Start of Block

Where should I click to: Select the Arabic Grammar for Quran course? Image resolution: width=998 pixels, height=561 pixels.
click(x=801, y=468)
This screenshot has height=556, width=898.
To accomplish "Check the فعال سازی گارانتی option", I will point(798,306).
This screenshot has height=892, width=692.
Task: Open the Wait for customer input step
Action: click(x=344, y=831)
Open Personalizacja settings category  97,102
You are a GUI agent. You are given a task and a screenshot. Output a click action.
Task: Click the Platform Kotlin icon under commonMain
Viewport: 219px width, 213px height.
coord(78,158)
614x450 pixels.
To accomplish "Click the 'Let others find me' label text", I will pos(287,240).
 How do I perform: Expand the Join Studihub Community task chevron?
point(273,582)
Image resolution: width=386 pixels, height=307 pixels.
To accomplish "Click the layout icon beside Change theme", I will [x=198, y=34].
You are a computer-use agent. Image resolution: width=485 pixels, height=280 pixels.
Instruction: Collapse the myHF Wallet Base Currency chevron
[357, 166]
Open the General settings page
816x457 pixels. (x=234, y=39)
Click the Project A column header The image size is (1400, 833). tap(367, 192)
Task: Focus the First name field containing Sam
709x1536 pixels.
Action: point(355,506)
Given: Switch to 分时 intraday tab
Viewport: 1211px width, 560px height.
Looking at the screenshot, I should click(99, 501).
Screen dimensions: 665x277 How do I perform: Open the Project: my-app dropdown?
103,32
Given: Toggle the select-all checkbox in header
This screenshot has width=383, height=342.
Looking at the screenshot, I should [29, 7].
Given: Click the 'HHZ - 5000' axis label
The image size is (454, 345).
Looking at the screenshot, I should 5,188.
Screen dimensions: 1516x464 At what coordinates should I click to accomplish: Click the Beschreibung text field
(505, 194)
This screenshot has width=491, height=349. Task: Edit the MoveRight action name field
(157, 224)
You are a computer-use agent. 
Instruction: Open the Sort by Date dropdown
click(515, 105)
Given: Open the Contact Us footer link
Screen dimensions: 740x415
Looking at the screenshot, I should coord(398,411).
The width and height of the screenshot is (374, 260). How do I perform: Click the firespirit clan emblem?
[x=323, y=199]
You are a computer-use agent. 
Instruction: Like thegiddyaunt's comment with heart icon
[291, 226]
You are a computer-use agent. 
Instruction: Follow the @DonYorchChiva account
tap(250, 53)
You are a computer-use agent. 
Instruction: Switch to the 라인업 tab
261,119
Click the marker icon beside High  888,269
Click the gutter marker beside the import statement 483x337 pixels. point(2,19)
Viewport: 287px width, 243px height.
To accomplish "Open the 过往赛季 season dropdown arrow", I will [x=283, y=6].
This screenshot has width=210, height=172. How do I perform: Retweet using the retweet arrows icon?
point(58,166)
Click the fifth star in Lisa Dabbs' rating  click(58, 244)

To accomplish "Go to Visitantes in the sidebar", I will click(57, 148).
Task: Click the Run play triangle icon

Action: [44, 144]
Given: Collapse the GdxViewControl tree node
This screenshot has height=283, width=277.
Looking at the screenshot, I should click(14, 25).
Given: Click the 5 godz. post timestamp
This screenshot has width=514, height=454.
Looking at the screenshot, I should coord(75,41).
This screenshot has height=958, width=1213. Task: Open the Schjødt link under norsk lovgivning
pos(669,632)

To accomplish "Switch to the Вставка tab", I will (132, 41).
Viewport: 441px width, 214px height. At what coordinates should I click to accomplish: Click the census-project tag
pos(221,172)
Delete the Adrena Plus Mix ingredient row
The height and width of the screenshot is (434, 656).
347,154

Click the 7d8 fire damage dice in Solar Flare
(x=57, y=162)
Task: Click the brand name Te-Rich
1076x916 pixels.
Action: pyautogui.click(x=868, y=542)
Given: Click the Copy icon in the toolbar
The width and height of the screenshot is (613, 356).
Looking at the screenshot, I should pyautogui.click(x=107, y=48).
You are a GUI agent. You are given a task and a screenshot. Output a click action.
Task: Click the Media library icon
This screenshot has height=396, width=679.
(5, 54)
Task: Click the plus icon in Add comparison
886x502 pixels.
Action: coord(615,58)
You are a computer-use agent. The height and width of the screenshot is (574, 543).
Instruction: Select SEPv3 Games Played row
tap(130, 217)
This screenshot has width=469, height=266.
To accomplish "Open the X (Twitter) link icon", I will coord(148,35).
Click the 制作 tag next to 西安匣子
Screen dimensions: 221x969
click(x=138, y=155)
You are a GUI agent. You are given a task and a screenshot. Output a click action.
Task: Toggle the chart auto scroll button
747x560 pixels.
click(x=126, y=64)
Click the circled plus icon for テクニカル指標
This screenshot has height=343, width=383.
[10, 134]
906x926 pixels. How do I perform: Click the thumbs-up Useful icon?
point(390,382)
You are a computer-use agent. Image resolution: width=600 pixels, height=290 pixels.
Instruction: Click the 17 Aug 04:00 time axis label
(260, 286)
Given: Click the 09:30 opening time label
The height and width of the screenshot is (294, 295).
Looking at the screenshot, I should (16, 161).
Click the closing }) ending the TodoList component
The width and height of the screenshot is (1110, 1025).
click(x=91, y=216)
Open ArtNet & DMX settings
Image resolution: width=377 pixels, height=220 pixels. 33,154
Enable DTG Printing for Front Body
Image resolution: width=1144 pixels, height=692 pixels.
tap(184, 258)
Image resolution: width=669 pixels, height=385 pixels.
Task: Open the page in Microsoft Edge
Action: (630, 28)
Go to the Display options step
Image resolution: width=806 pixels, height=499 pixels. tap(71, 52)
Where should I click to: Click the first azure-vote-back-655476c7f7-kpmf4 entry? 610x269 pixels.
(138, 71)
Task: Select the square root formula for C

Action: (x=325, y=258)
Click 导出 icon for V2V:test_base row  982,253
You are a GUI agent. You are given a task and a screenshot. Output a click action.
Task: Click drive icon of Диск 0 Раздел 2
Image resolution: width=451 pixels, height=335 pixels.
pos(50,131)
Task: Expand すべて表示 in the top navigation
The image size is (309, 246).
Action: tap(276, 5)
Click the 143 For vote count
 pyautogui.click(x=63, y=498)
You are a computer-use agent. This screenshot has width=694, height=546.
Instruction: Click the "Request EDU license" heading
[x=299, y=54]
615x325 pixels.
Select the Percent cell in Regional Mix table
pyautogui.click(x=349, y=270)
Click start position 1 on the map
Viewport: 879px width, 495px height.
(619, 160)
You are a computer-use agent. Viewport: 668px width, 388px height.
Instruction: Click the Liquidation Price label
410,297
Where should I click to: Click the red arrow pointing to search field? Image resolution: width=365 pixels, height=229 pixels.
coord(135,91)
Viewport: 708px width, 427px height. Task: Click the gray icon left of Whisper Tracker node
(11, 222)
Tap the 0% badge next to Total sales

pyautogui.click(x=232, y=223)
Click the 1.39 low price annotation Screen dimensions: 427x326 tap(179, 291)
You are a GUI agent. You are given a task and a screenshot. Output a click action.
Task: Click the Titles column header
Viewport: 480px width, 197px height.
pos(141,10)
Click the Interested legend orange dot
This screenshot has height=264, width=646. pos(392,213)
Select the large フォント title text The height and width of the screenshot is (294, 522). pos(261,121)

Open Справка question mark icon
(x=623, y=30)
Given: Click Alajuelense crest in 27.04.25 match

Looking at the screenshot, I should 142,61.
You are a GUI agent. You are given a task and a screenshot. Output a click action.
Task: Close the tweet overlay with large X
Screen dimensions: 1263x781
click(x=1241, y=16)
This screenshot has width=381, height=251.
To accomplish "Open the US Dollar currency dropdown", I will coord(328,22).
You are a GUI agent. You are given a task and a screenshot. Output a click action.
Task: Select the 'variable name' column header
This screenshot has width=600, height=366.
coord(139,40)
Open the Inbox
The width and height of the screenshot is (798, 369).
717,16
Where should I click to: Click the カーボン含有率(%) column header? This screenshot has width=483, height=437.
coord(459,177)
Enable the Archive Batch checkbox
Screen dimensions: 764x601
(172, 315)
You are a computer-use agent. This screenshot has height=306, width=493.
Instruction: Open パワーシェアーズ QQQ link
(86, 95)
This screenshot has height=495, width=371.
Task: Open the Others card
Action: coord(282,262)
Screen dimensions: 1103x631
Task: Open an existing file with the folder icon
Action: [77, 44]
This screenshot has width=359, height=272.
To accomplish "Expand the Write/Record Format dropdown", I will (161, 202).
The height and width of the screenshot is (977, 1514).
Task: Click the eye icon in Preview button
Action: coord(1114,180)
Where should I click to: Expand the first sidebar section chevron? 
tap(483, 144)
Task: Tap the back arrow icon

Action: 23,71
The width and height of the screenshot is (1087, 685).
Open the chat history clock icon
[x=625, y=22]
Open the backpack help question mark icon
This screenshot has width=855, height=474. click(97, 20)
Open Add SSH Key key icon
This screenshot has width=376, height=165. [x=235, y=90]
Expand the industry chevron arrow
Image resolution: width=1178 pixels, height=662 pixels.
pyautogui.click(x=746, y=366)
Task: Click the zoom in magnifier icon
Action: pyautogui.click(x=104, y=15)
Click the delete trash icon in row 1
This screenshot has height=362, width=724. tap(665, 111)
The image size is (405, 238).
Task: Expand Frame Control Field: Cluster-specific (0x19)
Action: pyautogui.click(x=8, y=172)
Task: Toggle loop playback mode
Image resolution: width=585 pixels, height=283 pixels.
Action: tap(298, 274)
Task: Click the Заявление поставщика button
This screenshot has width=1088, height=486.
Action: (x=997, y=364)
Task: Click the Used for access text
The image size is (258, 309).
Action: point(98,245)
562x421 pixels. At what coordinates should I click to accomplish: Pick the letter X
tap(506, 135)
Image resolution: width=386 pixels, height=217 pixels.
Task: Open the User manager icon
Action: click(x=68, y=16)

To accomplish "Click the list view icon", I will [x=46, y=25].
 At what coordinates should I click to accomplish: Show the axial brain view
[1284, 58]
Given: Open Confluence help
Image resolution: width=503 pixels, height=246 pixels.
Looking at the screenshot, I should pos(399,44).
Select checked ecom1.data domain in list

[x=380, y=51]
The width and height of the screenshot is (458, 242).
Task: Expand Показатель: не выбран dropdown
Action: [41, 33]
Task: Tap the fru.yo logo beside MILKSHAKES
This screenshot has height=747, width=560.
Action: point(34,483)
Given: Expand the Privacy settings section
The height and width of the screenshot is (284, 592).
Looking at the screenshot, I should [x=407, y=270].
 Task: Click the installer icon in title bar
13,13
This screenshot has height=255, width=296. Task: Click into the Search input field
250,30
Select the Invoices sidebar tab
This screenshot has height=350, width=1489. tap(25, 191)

End of Block

**Exercise requirements**
Considering each line of the material above, count those with the word "checkbox" and give only the number.

**Task result**
2